PROBLEM DESCRIPTION
When the word "previous" shows up in a line of the data below, copy that whole line.

---------- DATA TO USE ----------

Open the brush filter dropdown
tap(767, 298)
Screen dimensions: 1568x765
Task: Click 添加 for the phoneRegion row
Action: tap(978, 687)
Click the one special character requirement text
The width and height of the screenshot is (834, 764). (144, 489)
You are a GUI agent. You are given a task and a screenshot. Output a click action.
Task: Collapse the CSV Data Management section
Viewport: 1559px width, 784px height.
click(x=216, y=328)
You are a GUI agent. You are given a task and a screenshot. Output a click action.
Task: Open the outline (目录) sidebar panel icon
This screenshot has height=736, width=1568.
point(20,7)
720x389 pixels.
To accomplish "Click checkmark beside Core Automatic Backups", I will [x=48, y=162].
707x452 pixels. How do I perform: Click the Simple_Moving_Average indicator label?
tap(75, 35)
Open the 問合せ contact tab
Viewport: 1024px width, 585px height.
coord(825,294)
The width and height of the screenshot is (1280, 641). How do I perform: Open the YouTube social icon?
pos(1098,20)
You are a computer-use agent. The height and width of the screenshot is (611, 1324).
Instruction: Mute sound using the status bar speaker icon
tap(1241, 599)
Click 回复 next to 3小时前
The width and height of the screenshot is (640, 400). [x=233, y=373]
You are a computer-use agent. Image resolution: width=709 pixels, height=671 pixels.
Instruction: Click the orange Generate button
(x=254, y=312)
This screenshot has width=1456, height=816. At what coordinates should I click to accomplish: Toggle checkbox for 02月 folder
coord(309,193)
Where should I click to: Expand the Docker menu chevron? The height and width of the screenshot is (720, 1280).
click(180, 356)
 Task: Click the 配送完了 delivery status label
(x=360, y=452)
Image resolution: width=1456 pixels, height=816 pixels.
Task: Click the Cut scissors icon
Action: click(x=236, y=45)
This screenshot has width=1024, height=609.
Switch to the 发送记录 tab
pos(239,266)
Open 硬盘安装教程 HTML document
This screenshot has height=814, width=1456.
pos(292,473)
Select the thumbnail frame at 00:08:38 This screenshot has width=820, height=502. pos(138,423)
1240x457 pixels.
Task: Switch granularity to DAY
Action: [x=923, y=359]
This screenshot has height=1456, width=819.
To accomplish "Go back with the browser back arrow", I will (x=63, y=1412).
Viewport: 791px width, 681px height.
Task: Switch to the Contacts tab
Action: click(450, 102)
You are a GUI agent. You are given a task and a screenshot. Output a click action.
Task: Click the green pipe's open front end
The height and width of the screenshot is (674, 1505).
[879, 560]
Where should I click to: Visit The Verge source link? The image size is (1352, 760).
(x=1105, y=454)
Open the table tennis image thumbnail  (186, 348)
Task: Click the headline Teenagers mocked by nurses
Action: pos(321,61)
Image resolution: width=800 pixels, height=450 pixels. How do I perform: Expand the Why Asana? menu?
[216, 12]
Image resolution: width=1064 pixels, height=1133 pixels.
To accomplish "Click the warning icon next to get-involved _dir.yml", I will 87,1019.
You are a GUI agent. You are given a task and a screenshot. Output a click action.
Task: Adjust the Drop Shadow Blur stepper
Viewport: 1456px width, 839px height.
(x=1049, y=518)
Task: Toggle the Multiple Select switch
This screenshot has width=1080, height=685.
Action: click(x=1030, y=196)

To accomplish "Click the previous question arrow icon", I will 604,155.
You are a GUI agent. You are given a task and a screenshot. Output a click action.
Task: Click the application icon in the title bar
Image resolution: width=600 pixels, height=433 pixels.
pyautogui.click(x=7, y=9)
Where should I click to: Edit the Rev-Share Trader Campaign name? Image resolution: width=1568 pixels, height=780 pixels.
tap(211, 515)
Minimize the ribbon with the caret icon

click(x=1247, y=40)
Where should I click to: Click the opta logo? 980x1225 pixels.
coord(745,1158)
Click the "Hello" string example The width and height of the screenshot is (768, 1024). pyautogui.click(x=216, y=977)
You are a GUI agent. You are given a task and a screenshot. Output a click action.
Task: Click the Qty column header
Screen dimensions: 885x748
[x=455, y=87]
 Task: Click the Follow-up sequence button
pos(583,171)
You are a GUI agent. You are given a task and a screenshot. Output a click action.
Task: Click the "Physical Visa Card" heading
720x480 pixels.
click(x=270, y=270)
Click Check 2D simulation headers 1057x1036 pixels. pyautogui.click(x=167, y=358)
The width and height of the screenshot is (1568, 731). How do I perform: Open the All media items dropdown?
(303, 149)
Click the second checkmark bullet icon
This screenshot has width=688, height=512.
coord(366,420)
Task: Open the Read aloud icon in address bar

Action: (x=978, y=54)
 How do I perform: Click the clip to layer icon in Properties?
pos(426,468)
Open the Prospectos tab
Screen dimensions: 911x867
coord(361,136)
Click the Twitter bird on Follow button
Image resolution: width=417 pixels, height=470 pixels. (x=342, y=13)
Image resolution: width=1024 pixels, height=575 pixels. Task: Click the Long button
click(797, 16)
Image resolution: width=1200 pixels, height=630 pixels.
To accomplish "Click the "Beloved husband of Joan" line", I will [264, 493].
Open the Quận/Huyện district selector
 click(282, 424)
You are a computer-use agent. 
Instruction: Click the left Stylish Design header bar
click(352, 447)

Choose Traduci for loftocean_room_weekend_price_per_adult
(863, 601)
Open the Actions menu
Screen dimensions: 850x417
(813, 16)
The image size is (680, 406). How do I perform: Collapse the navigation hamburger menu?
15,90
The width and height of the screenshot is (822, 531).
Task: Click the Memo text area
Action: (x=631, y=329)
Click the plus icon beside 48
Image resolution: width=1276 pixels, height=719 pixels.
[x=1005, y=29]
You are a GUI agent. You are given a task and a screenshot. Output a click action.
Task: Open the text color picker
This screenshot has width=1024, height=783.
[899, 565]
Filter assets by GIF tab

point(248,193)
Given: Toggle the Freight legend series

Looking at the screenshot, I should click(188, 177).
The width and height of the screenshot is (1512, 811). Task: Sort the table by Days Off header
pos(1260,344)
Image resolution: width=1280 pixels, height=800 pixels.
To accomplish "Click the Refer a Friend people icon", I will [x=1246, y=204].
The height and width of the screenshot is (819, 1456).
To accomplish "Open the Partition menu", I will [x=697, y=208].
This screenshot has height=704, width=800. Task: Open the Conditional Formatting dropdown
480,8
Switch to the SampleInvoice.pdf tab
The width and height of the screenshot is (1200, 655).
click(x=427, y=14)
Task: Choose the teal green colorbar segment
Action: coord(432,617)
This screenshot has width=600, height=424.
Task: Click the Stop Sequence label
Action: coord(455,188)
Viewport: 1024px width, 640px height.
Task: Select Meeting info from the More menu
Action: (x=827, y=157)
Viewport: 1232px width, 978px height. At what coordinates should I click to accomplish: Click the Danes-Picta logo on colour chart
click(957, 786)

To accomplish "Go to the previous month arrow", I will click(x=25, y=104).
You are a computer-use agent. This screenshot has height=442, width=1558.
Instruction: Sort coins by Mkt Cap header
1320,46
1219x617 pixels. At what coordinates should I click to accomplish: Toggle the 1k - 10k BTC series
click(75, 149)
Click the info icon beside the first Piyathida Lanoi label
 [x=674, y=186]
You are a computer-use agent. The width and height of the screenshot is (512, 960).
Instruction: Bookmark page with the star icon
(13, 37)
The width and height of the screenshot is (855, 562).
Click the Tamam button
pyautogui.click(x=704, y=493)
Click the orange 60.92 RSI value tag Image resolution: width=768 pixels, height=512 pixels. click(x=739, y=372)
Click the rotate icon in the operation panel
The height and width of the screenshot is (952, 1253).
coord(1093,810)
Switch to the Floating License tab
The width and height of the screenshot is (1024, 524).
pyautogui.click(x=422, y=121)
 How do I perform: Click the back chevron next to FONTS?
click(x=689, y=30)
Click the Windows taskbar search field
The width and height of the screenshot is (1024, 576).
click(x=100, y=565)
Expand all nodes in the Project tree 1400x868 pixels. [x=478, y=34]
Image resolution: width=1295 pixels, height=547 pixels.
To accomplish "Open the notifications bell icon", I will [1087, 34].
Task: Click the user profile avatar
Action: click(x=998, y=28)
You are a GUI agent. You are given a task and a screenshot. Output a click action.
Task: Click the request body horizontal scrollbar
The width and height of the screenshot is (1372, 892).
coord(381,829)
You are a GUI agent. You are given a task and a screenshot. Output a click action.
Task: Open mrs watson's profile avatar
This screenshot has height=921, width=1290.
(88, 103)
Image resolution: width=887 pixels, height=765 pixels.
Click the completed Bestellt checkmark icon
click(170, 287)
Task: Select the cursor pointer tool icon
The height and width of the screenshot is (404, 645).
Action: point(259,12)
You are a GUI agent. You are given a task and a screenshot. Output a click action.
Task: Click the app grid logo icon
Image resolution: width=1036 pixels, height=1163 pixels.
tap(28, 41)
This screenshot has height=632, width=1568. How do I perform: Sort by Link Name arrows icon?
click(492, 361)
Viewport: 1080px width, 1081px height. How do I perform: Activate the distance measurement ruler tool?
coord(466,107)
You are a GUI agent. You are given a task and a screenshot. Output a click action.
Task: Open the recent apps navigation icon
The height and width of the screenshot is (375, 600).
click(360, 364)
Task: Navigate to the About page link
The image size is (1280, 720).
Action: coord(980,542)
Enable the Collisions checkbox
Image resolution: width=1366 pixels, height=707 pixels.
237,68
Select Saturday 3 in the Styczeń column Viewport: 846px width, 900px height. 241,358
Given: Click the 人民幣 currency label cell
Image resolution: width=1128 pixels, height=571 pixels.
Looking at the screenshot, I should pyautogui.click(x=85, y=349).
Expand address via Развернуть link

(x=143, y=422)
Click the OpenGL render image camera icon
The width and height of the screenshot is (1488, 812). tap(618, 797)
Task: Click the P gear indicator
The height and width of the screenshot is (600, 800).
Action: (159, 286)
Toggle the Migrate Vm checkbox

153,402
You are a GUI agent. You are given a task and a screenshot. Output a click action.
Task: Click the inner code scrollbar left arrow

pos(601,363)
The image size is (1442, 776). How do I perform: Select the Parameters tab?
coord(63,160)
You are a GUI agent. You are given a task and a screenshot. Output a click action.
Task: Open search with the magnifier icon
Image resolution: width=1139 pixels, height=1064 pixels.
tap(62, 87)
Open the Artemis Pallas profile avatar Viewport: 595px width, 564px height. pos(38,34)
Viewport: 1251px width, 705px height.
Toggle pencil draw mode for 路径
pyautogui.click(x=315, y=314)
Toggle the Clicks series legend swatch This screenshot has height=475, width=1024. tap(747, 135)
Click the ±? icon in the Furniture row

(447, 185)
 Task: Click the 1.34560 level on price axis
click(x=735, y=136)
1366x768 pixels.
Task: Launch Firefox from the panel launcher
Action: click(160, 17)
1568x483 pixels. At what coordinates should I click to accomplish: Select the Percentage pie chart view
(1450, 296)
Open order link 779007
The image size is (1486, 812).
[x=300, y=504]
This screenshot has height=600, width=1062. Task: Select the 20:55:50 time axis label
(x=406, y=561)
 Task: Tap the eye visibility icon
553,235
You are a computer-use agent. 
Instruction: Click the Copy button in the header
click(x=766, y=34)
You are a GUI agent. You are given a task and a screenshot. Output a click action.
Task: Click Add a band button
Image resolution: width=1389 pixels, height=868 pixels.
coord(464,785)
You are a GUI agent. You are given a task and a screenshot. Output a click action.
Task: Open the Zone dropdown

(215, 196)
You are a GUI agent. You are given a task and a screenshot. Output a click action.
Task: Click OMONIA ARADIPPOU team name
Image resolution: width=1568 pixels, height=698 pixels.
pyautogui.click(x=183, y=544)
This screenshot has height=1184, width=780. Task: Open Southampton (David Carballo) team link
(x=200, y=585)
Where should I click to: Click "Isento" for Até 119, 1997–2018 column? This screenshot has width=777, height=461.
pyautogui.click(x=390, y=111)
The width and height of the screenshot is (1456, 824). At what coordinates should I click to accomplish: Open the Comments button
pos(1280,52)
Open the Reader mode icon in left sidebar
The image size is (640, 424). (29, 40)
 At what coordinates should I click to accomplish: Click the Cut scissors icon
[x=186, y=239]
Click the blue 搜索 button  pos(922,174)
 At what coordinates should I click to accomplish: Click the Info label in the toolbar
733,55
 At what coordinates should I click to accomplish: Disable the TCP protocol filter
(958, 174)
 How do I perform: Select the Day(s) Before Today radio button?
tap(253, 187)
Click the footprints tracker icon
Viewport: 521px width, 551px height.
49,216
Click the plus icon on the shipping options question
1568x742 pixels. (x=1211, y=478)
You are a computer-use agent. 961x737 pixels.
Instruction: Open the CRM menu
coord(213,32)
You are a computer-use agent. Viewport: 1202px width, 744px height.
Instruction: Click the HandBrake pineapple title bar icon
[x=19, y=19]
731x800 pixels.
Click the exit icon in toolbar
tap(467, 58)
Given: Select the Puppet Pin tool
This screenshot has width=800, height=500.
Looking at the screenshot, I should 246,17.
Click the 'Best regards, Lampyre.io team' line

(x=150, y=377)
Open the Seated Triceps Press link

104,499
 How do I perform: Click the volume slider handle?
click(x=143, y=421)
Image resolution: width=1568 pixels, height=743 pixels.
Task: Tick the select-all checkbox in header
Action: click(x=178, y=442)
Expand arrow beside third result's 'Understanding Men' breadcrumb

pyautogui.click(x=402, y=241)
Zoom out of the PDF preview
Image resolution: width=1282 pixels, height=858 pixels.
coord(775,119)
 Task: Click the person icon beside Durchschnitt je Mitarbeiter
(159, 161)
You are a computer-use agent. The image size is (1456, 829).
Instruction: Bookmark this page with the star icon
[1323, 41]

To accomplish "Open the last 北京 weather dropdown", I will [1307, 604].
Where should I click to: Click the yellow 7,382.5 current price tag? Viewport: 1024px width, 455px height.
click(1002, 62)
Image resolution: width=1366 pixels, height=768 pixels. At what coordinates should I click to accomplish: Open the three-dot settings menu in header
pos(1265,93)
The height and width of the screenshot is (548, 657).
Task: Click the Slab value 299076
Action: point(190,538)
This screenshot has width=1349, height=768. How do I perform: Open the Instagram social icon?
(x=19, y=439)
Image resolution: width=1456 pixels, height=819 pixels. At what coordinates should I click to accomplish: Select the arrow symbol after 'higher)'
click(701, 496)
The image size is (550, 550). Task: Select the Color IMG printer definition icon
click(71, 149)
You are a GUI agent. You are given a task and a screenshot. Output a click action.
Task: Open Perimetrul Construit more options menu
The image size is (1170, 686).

----------

RESPONSE TO THIS EXERCISE
To accomplish "Click the previous question arrow icon", I will 604,155.
To accomplish "Go to the previous month arrow", I will click(x=25, y=104).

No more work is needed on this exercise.